Неравенство во Франции на рубеже веков

Для Парето, помимо Древней Греции и Рима, "мир" означал Францию и Италию - страны, где он рос, учился, работал и пытался начать политическую карьеру, и на языках которых он писал. Швейцария, где он прожил вторую часть своей жизни, была местом, чьими статистическими данными он пользовался, но ей не хватало размера, политической значимости и социальной активности, чтобы быть равной двум другим странам. Чтобы понять взгляды Парето на неравенство, важно увидеть, как развивалось неравенство в период его жизни, особенно во Франции.

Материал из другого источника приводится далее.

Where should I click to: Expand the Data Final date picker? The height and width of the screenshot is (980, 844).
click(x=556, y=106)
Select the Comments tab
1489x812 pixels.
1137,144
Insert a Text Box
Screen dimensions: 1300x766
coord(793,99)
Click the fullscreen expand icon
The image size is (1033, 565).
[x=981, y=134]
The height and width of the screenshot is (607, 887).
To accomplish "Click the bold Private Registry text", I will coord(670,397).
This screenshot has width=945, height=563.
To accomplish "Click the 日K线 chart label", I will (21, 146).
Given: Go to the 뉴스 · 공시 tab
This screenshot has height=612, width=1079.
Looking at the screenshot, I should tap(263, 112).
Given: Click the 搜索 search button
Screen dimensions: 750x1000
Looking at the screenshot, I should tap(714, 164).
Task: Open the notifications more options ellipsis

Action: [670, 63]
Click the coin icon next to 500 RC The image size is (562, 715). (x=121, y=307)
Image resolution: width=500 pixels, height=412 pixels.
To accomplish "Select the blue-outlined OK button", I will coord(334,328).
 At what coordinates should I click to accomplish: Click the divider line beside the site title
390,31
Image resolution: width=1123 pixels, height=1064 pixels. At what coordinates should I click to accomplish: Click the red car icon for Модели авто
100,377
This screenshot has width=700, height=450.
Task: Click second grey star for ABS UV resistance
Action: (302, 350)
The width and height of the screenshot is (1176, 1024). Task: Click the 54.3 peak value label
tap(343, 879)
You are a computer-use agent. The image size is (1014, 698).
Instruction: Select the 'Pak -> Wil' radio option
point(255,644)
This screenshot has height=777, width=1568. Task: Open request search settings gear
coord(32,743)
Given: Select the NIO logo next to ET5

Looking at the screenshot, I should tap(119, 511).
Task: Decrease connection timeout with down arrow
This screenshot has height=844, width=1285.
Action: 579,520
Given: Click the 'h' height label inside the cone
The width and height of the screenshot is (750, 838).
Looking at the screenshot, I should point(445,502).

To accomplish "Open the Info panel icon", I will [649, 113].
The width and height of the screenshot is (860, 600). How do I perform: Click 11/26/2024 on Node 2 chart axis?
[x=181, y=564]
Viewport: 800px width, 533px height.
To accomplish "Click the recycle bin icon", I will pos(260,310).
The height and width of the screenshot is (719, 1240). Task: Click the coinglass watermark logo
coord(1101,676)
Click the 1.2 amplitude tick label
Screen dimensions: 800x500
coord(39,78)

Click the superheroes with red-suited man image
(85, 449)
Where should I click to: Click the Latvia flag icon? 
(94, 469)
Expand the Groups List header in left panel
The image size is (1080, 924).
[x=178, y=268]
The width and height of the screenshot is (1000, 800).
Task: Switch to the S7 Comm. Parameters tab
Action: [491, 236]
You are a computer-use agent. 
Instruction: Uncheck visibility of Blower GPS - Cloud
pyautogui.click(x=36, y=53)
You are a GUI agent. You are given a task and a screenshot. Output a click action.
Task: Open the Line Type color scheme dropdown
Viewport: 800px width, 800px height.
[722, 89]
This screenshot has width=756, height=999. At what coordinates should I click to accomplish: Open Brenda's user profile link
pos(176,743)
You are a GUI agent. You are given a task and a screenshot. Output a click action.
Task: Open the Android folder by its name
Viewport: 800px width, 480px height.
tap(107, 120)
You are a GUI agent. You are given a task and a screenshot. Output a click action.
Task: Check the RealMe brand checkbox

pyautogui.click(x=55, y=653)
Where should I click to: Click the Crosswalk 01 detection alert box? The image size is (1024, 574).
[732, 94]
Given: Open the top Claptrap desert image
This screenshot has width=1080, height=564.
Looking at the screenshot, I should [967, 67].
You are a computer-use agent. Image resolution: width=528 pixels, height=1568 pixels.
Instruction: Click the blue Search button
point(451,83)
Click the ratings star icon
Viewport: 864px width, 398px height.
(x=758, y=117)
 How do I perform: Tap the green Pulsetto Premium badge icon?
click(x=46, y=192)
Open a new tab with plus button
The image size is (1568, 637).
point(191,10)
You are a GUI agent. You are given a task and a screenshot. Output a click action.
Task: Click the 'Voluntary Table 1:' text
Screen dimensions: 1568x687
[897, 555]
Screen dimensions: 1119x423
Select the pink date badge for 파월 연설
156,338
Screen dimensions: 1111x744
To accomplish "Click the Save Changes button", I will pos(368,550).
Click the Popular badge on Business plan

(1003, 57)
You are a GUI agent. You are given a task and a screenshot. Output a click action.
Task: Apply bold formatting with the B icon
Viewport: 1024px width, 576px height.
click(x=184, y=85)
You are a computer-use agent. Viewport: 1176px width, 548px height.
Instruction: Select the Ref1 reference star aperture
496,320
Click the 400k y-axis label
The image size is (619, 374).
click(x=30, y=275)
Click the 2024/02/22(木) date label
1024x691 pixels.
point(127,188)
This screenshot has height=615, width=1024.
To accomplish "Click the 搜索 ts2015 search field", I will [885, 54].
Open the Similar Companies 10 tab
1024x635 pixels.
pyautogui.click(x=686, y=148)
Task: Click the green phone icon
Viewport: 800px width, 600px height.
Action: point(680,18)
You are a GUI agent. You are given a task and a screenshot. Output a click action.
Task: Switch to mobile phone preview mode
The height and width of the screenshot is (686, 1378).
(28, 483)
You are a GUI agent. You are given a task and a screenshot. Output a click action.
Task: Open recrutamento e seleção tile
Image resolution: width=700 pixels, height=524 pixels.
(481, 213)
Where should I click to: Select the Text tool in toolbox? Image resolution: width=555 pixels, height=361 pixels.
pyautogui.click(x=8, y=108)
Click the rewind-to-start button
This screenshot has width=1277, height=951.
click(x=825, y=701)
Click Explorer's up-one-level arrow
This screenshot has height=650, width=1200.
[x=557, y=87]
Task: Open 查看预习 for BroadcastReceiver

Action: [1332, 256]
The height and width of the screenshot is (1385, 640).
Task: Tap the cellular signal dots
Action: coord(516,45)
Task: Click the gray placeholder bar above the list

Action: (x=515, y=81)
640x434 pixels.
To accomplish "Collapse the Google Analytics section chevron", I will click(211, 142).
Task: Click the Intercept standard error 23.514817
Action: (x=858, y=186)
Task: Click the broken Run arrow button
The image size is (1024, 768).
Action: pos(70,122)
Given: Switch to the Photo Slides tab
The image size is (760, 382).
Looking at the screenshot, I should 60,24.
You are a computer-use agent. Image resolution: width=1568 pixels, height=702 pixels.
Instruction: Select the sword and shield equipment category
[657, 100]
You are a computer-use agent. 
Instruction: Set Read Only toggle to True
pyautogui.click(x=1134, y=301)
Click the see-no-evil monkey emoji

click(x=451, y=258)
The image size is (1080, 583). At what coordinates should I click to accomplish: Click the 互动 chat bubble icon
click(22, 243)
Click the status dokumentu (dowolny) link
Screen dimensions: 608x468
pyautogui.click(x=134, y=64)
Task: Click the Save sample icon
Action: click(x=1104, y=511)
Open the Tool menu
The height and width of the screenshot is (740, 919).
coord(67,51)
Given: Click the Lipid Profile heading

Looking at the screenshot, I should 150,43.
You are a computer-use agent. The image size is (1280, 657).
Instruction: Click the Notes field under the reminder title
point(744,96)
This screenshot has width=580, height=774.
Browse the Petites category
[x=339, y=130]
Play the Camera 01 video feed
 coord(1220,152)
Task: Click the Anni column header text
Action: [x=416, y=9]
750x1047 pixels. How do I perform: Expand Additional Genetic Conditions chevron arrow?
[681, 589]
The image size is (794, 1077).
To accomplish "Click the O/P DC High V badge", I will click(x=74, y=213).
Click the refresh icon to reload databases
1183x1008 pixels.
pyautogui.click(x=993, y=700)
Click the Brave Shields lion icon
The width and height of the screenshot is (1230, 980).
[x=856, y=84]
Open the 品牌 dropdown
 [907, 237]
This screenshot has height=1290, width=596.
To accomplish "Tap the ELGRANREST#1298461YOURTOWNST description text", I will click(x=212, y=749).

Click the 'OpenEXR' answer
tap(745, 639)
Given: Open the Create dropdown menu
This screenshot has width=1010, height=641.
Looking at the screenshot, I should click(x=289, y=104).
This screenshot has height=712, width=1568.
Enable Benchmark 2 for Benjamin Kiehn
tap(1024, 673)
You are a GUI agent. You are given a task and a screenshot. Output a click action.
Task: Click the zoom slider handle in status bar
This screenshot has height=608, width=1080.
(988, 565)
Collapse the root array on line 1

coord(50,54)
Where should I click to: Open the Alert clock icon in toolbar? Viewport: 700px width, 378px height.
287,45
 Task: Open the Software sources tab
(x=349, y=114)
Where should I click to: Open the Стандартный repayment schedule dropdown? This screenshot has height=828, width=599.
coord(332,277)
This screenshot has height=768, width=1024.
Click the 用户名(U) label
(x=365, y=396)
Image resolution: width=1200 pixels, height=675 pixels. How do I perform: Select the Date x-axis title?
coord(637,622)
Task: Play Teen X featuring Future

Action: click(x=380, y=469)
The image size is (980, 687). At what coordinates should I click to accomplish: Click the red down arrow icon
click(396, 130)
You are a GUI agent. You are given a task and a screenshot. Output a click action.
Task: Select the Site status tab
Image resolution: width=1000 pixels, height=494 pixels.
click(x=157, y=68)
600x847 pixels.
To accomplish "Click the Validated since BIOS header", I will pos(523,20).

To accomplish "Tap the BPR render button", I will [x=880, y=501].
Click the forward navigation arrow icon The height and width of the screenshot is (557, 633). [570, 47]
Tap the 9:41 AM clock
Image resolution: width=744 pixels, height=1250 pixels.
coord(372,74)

Изучая труды наших авторов на фоне развивающегося неравенства в их обществах, мы постепенно замечаем изменения. Когда Кесней писал свои работы, информации о неравенстве во Франции практически не существовало, за исключением нескольких анекдотов. Умозаключения о неравенстве основывались на том, что человек наблюдал, о чем ему рассказывали или о чем он читал в нескольких томах (что, опять же, не имело большого эмпирического обоснования). Но если двигаться к современности, то ситуация улучшается: во времена Рикардо и особенно Маркса данные были гораздо доступнее, чем столетием ранее. С Парето мы переходим к осознанию неравенства в реальном времени, которое, хотя и не равно тому, что существует сегодня, но ближе к нашему времени, чем к времени Кеснея. Хотя у Парето не было всех данных о современной Франции и Италии, которые есть у нас сейчас, у него была их изрядная доля, и, как мы увидим ниже, он широко использовал эти данные в своих исследованиях и в своих предположениях о будущей эволюции неравенства.

Как и его современники во Франции и Италии, Парето прекрасно понимал, что живет в политически насыщенный период, полный потрясений и конфликтов между консервативными, либеральными, радикальными, марксистскими и анархистскими идеями. На континенте, где анархистские и марксистские движения пустили более глубокие корни, это происходило гораздо чаще, чем в Великобритании.

Неравенство в благосостоянии во Франции было очень высоким и постоянно росло (рис. 5.1). Даже если на пике, пришедшемся на начало века, доля национального богатства, контролируемая одним процентом населения, была ниже, чем в Великобритании (55-56 процентов против примерно 70 процентов; сравните рисунки 4.1 и 5.1), она была чрезвычайно высока. В 1900 году она была более чем в два раза выше, чем сегодня (в 2012 году доля составляла около 25 %). Вероятно, она была сопоставима с долей богатства первого процента населения во времена Французской революции.

По данным Морриссона и Снайдера, доля доходов верхнего дециля составляла 56 % до Французской революции и от 41 до 48 % столетие спустя. Это позволяет Томасу Пикетти описать кривую неравенства, которая начинается с очень высокого уровня до революции, довольно резко падает в начале XIX века, а затем неуклонно растет с 1830 года примерно до рубежа веков, времени написания книги Парето, когда она достигает высокого плато. Таким образом, неравенство во Франции в период с 1890 по 1900 год было больше, чем во времена Луи-Наполя и Бонапарта, чей режим, как мы знаем из работ Маркса о революциях 1848 года и Парижской коммуне 1871 года (рассмотренных в главе 4), представлял собой олигархическое правление. В том, что Третья республика, созданная после поражения Франции во франко-прусской войне и свержения империи, на бумаге провозглашала возврат к принципам Французской революции, а на деле была режимом малоограниченного капиталистического правления, была большая ирония. Формально он покончил с монархиями и аристократиями, но номинальное равенство в гражданской сфере совпало с высоким и растущим неравенством в доходах и богатстве в экономической сфере.